Segment Start: TEXT EXCERPT
Key to Happy Relationships:
Listen. By actively listening you are saying "I care and want to know what you are saying." Pay attention to the meaning of what is being said without being attached emotionally to it. This will enable you to respond to what is *actually* being said. By really listening you get the facts and can avoid interpreting them which oftentimes leads to confusion.
For Romantic relationships:
-Tell each other where you stand emotionally (feelings you have) for him/her
as they come up
-Accept each other's right to those feelings
-In accepting each other's feelings recognize that it's ok to be at different levels.
-Be patient. If the person's feelings are not as deep as yours it is ok.
-Deal with the facts. Stay grounded in the reality of what the person has expressed to you about how they feel. Instead of getting carried away thinking about how they "could" feel, or "might eventually" feel. Keep in mind those feelings may not develop as you would like them to.
-If a deeper relationship is meant to be it will evolve naturally. Avoid trying to persuade him/her to develop feelings.
-Be open to whatever may develop (whether it be a friendship or something deeper)
Assess what you need in a relationship.
Many times we say "yes" to behavior we don't like. Often we do this through our actions or by not re-acting to it. It is important for us to know what behavior is acceptable to us and which is not acceptable. IMMEDIATELY say "No" with your words and actions to behavior you do not find acceptable. Explain to the person why it makes you uncomfortable. Even if you've said yes to this behavior before know you have a right to say no to it now.
Segment End: TEXT EXCERPT
Segment Start: INFORMATION SUPPLIED
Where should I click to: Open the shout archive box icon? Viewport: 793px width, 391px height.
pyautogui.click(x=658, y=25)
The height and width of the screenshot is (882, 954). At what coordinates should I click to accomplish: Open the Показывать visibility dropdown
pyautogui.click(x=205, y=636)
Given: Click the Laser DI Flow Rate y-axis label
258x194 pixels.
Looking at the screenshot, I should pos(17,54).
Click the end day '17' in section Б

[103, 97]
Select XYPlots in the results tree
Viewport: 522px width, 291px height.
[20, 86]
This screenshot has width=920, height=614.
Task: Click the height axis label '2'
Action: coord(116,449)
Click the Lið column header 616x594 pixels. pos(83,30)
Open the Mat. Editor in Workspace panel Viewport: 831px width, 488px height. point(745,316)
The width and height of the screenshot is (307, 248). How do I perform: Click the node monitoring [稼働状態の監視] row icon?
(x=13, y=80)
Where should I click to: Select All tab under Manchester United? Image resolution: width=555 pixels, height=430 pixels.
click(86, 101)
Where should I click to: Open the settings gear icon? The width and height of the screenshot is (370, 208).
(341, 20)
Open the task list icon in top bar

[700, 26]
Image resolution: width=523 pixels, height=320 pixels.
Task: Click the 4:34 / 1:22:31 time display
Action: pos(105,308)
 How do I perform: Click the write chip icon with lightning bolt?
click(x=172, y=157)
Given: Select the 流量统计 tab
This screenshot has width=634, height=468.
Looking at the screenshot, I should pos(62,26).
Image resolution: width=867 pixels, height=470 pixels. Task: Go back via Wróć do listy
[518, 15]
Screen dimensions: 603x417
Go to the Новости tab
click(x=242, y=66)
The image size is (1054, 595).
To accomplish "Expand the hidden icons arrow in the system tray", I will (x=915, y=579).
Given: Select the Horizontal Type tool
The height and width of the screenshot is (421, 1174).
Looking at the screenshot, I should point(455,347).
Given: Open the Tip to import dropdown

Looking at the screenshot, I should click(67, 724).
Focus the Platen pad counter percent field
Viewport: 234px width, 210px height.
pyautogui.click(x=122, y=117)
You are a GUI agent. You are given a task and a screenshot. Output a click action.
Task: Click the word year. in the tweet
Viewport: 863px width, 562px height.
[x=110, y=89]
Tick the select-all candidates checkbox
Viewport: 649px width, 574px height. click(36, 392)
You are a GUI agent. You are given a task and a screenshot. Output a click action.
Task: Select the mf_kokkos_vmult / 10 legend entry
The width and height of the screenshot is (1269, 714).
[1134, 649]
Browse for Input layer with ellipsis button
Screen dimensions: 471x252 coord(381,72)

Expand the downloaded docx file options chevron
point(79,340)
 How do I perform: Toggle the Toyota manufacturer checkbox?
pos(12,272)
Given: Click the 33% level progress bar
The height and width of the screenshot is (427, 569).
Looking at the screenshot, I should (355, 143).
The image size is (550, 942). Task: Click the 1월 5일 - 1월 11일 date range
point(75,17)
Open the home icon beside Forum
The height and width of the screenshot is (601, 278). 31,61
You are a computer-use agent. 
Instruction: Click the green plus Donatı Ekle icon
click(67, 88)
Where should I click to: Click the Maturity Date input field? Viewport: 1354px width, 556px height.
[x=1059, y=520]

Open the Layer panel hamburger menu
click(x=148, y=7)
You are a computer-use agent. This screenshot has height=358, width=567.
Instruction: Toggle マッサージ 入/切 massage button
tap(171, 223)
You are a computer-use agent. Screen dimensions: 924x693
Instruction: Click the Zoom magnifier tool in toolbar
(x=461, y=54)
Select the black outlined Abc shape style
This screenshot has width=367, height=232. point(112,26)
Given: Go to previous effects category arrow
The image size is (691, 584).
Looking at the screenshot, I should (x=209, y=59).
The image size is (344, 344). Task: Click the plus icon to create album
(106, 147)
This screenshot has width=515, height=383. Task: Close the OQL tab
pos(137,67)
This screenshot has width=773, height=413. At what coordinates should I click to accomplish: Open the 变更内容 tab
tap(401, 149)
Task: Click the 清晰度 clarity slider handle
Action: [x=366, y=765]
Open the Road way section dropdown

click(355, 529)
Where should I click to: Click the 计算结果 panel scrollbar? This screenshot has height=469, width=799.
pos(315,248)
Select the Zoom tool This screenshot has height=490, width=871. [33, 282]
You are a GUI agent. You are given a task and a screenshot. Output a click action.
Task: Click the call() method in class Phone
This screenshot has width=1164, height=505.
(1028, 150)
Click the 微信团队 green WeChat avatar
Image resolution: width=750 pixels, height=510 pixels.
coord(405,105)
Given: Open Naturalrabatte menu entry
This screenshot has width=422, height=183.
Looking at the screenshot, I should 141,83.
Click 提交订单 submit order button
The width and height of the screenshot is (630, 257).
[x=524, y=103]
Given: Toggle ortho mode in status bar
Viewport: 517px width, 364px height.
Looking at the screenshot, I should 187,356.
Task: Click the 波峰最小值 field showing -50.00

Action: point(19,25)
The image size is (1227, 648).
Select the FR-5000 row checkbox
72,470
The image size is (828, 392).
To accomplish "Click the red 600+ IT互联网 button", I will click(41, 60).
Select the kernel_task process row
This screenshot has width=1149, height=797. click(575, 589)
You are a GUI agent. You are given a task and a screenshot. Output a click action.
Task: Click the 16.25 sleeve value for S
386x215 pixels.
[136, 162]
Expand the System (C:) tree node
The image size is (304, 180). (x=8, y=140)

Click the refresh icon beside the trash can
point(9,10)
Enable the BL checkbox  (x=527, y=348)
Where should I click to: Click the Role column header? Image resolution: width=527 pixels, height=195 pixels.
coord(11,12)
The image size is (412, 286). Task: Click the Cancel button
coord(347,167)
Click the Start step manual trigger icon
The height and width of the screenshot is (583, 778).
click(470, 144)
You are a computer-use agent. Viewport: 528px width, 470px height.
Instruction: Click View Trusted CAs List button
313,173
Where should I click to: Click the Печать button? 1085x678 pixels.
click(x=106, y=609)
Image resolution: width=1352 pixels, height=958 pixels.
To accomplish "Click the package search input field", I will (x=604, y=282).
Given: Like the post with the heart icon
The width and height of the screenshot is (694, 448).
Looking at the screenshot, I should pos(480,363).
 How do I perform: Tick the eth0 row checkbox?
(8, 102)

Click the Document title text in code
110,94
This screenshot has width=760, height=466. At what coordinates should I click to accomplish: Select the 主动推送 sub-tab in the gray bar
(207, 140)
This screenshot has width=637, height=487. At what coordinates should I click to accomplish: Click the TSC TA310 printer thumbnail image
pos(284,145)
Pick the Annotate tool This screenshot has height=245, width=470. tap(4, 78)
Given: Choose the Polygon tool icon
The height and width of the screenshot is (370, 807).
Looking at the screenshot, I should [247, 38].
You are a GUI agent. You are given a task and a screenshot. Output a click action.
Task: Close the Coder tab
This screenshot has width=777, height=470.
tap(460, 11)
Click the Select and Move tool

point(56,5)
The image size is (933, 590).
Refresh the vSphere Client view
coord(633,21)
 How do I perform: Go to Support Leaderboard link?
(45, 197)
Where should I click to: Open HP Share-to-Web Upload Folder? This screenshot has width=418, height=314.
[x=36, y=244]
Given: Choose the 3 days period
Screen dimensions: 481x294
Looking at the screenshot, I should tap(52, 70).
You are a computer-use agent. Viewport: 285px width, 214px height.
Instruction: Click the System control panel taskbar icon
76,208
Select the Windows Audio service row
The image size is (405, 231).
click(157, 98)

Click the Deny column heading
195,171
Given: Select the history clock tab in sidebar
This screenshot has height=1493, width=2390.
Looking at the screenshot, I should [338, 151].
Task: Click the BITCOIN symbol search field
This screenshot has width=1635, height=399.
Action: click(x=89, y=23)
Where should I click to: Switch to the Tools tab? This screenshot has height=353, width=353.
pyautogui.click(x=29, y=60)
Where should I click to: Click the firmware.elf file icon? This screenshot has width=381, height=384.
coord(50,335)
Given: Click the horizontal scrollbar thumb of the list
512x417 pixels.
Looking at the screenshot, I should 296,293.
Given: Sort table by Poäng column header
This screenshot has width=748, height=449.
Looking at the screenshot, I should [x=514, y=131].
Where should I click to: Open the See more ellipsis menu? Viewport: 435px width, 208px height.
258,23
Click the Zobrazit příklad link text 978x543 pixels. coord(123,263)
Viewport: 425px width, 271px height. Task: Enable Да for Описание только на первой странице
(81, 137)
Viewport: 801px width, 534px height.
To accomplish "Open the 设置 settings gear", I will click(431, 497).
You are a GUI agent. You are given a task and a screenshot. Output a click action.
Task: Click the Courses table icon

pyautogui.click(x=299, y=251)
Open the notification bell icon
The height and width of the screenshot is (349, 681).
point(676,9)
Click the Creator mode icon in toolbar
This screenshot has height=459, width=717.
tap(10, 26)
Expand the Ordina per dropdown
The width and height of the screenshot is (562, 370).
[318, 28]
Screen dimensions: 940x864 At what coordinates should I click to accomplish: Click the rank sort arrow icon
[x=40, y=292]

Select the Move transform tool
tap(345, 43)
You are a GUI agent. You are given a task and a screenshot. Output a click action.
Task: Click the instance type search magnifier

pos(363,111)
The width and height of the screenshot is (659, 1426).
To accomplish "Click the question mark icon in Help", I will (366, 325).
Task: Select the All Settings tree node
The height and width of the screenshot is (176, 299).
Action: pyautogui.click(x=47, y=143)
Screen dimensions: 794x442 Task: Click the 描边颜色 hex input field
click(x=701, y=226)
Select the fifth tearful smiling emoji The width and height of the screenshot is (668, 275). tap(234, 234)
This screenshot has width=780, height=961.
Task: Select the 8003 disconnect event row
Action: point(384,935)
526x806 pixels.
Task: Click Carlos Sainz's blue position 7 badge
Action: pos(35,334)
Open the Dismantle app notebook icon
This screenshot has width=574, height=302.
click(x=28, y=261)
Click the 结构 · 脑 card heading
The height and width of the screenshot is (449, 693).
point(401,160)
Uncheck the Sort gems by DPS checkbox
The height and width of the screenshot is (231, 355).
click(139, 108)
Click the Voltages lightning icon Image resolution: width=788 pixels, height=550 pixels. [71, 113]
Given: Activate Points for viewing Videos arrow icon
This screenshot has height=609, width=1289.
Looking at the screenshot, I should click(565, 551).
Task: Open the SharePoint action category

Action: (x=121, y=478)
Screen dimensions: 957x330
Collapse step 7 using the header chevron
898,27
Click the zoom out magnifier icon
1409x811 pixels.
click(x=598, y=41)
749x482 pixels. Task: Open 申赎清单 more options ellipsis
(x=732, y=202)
Segment End: INFORMATION SUPPLIED
- EXERCISE DETAILS:
Continue the text on keys to happy relationships, beginning after its final sentence.

- OUTPUT FOR THIS TASK:
Ask yourself:
-What behavior do I you appreciate?
-What behavior WILL I not tolerate?
-How do I want to be treated?
-What makes me happy?
Basic Checklist:
Respect
Trust
Honesty
Friendship
Communication
Joy and Laughter
Support and Comfort
Comfortablity with one another
Warmth and Caring for each other
Enjoy being together and spending time with one another
Ability to work things out
Becoming aware of each others values, talents, aspirations, dreams, concerns, etc
      and most importantly respecting and honoring them
Mutual Appreciation
Encouraging one another
No expectations
Observing what the other person needs in the moment
Things that develop which will promote a lasting relationship:
Making a soul contact-seeing each other for who you really are
A mental connection-being able to carry on meaningful discussions-that promote learning and growth
Passion
Affection
Love
Asking about and Meeting each other's needs
Cherishing one another
Each Communicating your love and appreciation for the other
Taking things in stride–letting go of things that are non-essential, such as grudges, anger, resentment, INSTEAD take preventative measures through communicating your feelings, thoughts, and needs. As in "I want..." "I need..." "I feel...." "I think..."
AVOID: "You make me feel...." or starting any sentence with "YOU" which puts the other person on the defensive–making them think they have to defend their actions, words, etc.
AVOID: Name calling.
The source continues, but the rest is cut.